US 11,886,824 B2
Sentiment progression analysis
Ninad D. Sathaye, Bangalore (IN); Raghav Bali, Bangalore (IN); Piyush Gupta, Bangalore (IN); and Krishnamohan Nandiraju, Hyderabad (IN)
Assigned to Optum Technology, Inc., Eden Prairie, MN (US)
Filed by Optum Technology, Inc., Eden Prairie, MN (US)
Filed on Jan. 28, 2022, as Appl. No. 17/586,972.
Application 17/586,972 is a continuation of application No. 16/902,936, filed on Jun. 16, 2020, granted, now 11,256,874.
Prior Publication US 2022/0164543 A1, May 26, 2022
This patent is subject to a terminal disclaimer.
Int. Cl. G06F 40/35 (2020.01); H04M 3/51 (2006.01); G06Q 30/0241 (2023.01)
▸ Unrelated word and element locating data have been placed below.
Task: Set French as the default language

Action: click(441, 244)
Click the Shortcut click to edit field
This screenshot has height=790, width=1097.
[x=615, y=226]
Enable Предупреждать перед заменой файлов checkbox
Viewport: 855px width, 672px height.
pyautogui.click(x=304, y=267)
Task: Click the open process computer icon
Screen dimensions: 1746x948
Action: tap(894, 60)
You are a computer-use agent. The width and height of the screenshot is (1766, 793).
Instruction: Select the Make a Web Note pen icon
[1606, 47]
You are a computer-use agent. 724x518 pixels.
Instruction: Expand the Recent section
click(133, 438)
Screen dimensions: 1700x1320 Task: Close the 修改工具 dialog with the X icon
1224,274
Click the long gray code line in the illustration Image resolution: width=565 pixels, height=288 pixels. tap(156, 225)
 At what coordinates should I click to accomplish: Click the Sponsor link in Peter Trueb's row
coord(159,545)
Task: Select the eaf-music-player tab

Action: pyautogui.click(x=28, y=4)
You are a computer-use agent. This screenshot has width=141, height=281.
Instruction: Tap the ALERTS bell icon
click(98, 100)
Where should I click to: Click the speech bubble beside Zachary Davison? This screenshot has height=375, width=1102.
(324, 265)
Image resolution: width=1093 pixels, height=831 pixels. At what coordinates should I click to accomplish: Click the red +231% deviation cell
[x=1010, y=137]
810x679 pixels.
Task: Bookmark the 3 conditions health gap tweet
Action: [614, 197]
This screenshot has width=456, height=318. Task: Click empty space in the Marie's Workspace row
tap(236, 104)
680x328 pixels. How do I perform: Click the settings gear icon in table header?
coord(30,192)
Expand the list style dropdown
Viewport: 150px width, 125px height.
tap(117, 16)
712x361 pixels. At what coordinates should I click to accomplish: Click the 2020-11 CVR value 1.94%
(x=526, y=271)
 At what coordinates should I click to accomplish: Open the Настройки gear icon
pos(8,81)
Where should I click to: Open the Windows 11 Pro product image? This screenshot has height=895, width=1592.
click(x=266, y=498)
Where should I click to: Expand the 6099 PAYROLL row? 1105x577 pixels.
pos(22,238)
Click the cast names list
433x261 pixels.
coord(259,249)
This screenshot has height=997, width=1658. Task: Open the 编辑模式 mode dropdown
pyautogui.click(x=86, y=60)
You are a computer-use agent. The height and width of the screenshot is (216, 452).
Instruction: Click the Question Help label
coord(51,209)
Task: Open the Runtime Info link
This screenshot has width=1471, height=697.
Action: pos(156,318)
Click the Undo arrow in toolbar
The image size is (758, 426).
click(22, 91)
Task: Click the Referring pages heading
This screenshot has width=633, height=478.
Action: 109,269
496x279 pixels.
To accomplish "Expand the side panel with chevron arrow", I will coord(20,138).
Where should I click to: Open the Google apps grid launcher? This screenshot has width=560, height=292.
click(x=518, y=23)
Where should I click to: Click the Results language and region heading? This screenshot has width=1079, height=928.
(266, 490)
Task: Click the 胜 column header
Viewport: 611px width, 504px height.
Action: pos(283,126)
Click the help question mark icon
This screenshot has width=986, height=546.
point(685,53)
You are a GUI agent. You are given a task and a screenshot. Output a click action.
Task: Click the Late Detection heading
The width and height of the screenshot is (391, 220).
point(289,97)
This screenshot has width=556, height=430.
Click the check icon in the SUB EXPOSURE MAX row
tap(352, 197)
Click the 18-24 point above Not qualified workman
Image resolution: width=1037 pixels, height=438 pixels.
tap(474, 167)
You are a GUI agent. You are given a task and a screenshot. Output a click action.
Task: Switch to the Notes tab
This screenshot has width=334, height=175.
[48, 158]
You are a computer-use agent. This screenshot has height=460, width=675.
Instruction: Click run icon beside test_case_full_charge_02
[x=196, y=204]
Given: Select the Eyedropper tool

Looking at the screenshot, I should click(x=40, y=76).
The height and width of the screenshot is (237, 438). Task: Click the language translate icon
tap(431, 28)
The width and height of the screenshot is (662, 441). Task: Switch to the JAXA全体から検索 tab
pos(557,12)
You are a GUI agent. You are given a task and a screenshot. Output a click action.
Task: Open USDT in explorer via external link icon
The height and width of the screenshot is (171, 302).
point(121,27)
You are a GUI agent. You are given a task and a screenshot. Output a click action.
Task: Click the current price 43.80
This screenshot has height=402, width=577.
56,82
CPC G06F 40/35 (2020.01) [H04M 3/5141 (2013.01); H04M 3/5191 (2013.01); G06Q 30/0241 (2013.01)] 20 Claims
OG exemplary drawing
 
1. A computer-implemented method comprising:
identifying, by one or more processors, a conversation block within a conversation data object;
identifying, by the one or more processors, an initial sentiment score for the conversation block;
identifying, by the one or more processors, a subjectivity probability value for the conversation block that describes an inferred likelihood that the conversation block is characterized by one or more subjective sentiments;
generating, by the one or more processors and a stage-wise penalty factor determination model, a stage-wise penalty factor for the conversation block that describes a stage-aware sentiment score for the conversation block based at least in part on a related conversation stage of a plurality of conversation stages associated with the conversation data object;
generating, by the one or more processors, and based at least in part on the initial sentiment score, the subjectivity probability value, and the stage-wise penalty factor, a regularized sentiment score for the conversation block; and
causing, by the one or more processors, one or more actions to be performed based at least in part on the regularized sentiment score.